• _Material provided_
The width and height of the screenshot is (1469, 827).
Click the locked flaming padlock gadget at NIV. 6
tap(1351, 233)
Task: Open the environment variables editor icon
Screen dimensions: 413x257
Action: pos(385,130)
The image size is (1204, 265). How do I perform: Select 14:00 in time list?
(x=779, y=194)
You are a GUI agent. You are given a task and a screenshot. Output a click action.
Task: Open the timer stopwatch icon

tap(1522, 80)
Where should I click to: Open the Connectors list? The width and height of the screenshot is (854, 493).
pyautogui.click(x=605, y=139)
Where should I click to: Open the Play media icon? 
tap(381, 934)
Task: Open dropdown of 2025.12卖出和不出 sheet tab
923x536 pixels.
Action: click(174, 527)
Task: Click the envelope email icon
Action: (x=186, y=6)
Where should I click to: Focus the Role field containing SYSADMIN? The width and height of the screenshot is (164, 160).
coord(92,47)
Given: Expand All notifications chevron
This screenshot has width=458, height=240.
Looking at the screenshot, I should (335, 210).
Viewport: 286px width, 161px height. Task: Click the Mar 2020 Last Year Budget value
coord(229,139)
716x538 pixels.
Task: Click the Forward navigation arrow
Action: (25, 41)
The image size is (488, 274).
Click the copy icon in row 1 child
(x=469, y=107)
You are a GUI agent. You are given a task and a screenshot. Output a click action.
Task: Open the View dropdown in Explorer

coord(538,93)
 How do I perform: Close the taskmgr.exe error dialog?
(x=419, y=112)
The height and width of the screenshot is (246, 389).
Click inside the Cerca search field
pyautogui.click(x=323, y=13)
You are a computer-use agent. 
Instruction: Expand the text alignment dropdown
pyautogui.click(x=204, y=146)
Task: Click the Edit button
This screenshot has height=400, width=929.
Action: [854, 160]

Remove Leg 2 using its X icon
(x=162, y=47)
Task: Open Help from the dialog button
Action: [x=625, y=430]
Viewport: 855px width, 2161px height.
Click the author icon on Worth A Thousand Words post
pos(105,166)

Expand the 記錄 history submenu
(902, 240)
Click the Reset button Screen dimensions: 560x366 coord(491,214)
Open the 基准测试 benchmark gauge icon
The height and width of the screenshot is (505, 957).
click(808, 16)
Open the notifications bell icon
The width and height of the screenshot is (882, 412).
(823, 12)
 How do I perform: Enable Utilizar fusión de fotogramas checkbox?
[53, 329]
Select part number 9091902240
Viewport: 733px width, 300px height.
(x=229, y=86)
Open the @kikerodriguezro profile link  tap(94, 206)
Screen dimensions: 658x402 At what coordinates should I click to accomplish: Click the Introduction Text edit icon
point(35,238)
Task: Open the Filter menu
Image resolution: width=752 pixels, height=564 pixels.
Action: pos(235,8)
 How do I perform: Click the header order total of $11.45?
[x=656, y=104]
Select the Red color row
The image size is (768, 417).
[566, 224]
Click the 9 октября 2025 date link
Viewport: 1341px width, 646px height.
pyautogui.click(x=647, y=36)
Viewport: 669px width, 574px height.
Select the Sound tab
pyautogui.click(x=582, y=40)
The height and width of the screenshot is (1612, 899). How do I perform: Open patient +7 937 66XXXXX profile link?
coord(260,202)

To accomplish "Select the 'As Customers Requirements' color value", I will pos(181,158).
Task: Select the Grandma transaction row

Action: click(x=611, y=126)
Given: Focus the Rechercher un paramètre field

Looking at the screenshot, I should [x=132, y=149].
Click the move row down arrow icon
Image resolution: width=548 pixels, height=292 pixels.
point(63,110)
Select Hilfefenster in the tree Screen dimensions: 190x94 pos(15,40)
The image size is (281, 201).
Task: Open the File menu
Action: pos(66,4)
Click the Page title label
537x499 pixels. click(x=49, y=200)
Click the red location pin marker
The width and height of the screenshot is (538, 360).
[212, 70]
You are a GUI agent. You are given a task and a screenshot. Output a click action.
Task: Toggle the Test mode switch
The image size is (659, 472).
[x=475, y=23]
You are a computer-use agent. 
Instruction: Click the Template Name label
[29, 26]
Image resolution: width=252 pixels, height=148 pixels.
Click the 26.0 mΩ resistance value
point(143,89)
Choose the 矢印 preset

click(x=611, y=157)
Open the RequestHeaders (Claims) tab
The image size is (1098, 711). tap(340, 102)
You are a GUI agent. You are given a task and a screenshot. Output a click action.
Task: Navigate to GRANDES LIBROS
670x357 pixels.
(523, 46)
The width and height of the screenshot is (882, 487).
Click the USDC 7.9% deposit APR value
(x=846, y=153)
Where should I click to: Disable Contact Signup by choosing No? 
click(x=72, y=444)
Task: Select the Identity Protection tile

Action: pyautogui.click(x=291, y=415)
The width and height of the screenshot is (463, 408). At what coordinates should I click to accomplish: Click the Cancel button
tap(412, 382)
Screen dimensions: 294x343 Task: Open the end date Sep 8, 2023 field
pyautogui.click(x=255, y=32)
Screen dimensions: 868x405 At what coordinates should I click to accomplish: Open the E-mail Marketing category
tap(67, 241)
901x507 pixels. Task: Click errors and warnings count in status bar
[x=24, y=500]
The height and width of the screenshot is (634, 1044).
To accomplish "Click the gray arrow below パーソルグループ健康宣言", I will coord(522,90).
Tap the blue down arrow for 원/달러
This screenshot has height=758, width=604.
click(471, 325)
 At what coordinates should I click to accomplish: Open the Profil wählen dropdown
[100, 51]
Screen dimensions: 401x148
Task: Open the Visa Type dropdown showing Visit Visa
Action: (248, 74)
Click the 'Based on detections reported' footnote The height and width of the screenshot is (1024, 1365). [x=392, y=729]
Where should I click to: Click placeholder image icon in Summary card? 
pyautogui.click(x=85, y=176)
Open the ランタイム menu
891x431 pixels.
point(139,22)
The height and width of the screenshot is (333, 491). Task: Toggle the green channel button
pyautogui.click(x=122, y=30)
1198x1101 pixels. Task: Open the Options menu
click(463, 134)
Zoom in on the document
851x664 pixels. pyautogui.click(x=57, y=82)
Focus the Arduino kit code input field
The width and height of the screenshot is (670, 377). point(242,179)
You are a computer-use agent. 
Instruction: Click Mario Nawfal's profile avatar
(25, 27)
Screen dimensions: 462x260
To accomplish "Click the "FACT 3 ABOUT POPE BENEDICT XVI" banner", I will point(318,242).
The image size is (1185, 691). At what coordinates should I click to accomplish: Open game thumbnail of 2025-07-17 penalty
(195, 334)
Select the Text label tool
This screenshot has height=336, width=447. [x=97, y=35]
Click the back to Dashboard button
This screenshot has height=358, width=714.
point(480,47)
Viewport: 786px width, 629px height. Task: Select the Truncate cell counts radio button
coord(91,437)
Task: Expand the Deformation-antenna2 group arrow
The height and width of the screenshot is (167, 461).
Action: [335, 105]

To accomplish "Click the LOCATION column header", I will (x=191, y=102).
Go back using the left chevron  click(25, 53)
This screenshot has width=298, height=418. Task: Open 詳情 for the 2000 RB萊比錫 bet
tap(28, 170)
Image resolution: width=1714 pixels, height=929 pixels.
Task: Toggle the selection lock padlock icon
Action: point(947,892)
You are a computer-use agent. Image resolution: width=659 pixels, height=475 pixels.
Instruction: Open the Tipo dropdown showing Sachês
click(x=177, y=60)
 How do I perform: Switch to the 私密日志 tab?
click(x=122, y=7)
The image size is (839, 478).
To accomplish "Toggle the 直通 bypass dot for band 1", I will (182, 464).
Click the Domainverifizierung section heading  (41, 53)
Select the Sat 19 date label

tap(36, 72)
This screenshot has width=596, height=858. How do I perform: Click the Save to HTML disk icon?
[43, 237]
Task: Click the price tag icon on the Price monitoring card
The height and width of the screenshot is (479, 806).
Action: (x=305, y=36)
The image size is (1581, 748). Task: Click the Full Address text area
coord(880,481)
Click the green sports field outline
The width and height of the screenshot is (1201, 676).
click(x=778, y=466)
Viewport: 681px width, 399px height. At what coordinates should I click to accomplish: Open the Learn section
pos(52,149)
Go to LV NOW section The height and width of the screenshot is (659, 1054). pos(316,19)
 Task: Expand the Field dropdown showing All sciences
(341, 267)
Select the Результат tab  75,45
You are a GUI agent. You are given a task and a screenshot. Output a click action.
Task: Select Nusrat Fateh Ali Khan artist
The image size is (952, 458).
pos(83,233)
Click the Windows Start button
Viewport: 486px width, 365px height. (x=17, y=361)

• _Work required_
In the entries above, the lines between the one holding "Click the USDC 7.9% deposit APR value" and the one holding "Screen dimensions: 462x260", inclusive, are to be printed exactly as written, and those alone.

• _Problem solution_
Click the USDC 7.9% deposit APR value
(x=846, y=153)
Where should I click to: Disable Contact Signup by choosing No? 
click(x=72, y=444)
Task: Select the Identity Protection tile

Action: pyautogui.click(x=291, y=415)
The width and height of the screenshot is (463, 408). At what coordinates should I click to accomplish: Click the Cancel button
tap(412, 382)
Screen dimensions: 294x343 Task: Open the end date Sep 8, 2023 field
pyautogui.click(x=255, y=32)
Screen dimensions: 868x405 At what coordinates should I click to accomplish: Open the E-mail Marketing category
tap(67, 241)
901x507 pixels. Task: Click errors and warnings count in status bar
[x=24, y=500]
The height and width of the screenshot is (634, 1044).
To accomplish "Click the gray arrow below パーソルグループ健康宣言", I will coord(522,90).
Tap the blue down arrow for 원/달러
This screenshot has height=758, width=604.
click(471, 325)
 At what coordinates should I click to accomplish: Open the Profil wählen dropdown
[100, 51]
Screen dimensions: 401x148
Task: Open the Visa Type dropdown showing Visit Visa
Action: (248, 74)
Click the 'Based on detections reported' footnote The height and width of the screenshot is (1024, 1365). [x=392, y=729]
Where should I click to: Click placeholder image icon in Summary card? 
pyautogui.click(x=85, y=176)
Open the ランタイム menu
891x431 pixels.
point(139,22)
The height and width of the screenshot is (333, 491). Task: Toggle the green channel button
pyautogui.click(x=122, y=30)
1198x1101 pixels. Task: Open the Options menu
click(463, 134)
Zoom in on the document
851x664 pixels. pyautogui.click(x=57, y=82)
Focus the Arduino kit code input field
The width and height of the screenshot is (670, 377). point(242,179)
You are a computer-use agent. 
Instruction: Click Mario Nawfal's profile avatar
(25, 27)
Screen dimensions: 462x260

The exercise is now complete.